The US power grid is only ~40% coal-fired, and getting better. It used to be 50%, but cheap natural gas led to less coal. Not only did natural gas get better economically and environmentally, but gas turbines can do load following, which is worth money to grid managers. Then throw in nuclear (20% of the grid) and hydro (varies widely by region). Wind power grew faster than any other source in this century. Heck, some coal plants are even throwing in some biomass (“co-firing”) to help clean up their act.
And then there’s solar. A funny thing happened on the way to tomorrow: solar got practical and economic, and not how many thought it would. Sure, solar costs fell partially due to innovation, process improvements, and simple scale-up benefits. But there’s one place where it wins, hands down: at the “pump.” When solar has to compete on the grid with coal, nuclear, and wind, it loses. Roof owners, though, can win after transmission costs- the wires are short. (Of course, hydro beats them all. Easily.)

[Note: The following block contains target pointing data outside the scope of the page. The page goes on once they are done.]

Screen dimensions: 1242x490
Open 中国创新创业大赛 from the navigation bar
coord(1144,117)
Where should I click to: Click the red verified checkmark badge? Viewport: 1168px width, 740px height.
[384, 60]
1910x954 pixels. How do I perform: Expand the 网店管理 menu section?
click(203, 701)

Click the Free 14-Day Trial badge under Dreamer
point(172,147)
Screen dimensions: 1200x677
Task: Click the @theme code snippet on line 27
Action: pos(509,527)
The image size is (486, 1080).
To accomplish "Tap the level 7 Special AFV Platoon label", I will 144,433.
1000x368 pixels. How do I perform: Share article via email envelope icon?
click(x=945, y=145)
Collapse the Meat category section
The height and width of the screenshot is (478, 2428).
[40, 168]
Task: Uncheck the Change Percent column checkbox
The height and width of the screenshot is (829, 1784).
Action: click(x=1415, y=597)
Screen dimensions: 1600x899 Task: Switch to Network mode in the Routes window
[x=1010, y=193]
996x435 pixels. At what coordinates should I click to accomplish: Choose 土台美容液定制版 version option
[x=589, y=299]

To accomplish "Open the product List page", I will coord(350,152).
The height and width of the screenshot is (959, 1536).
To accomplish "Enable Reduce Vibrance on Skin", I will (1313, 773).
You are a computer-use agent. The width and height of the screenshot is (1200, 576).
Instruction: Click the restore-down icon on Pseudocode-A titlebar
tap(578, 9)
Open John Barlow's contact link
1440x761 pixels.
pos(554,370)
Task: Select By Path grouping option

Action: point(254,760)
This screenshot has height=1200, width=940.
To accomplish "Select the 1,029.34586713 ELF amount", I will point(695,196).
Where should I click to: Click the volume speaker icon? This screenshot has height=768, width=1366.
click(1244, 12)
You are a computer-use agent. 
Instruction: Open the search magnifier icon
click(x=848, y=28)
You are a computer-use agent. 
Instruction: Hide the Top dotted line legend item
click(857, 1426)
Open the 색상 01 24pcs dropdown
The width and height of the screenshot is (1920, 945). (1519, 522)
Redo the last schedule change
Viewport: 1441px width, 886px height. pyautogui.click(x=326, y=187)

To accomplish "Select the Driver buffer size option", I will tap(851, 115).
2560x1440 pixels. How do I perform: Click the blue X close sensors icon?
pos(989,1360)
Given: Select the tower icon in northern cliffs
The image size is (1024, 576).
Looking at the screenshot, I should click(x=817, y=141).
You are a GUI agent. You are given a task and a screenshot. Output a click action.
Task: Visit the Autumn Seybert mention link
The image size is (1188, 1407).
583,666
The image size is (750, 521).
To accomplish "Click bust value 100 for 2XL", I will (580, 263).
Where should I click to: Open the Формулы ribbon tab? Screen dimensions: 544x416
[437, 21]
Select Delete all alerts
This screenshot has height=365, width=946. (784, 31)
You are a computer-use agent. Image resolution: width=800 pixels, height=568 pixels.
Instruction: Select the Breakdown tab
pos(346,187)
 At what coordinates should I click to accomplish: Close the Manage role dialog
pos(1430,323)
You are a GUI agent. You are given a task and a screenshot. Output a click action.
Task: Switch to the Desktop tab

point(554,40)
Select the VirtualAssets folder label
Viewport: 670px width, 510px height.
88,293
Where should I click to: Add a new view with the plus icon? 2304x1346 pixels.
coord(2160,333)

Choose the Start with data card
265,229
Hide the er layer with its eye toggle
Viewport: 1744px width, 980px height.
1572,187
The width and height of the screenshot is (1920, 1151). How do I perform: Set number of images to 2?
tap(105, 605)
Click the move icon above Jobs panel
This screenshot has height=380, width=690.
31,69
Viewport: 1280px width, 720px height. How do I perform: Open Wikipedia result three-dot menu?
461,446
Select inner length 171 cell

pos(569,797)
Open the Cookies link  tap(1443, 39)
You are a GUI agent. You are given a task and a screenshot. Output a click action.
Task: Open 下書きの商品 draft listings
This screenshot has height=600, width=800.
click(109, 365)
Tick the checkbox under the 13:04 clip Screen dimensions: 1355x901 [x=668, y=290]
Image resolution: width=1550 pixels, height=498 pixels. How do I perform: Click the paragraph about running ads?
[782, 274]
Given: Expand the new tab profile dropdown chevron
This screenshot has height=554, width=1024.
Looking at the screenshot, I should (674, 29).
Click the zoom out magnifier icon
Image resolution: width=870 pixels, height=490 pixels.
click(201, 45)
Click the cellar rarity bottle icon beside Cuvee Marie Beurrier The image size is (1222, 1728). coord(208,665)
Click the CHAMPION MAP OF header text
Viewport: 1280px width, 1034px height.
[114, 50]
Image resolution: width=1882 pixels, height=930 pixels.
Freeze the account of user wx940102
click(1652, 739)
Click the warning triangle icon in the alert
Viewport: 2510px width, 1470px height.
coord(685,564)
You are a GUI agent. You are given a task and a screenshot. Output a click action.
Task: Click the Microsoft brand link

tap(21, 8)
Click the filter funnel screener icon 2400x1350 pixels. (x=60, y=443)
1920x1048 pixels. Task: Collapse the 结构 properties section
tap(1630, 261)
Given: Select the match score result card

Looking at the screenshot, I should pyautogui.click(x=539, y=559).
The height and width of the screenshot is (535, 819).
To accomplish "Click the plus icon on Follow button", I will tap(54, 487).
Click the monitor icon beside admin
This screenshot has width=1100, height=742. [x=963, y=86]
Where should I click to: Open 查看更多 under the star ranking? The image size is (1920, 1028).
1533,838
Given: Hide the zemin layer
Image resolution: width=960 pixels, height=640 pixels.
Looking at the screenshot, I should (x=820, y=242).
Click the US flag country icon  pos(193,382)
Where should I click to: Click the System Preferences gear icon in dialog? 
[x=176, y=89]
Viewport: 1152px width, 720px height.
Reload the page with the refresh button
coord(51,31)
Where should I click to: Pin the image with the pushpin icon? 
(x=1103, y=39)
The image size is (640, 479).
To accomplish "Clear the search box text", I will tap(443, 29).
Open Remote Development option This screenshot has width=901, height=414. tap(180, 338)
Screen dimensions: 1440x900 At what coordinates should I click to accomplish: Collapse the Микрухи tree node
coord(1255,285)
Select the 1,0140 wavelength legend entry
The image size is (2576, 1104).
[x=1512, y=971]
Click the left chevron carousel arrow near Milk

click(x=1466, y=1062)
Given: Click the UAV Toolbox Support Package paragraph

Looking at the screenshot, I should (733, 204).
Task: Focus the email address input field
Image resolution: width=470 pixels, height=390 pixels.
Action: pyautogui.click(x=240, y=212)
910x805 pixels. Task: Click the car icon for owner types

Solar, when compared to gasoline, finally wins, and wins big. Electricity simply beats gas- compare 13 cents per kilowatt-hour, to gas at $3.70 or even $3.50. A dollar gets much more electrons than oil (and more on my motorcycle). Hence, the solar carport: a canopy with solar panels, and a charging cable on one leg. A parking stall is about 8x 18 feet. Depending on how you set it up, this is enough panel area to charge a car most days. Since not every space gets filled, and not every EV will charge, not all the way full, this works out nicely. Some have batteries to smooth out cloudy spans; most just tie to the grid to flatten peaks and valleys. Grids like:
Portland, Bar Harbor ME
Brooklyn, Hempstead, Islip NY
Bethesda, Clarksville, Landover MD
Grand Blanc, MI
St. Paul, MN
University of Iowa, Ankeny, IA
Las Vegas, NV
Etobicoke, ON, Canada
And, of course, California has solar charging, if nothing else because of Tesla-funded carports. Tesla’s “superchargers” are located to allow highway charge stops, and drink up maximum sunshine. This makes sense, both in general, and because Elon Musk runs both Tesla, and panel company Solar City. Mitsubishi has a solar station at its California offices. GM is partnering with Envision to provide solar panels, Ford with SunPower, and BMW is working with Real Goods for theirs. Numerous EV owners have thus installed solar panels on their homes- if they hadn’t already done so. I don’t have the space here to list individual homeowners with PV and EVs.
Still think EVs just substitute smokestacks for tailpipes?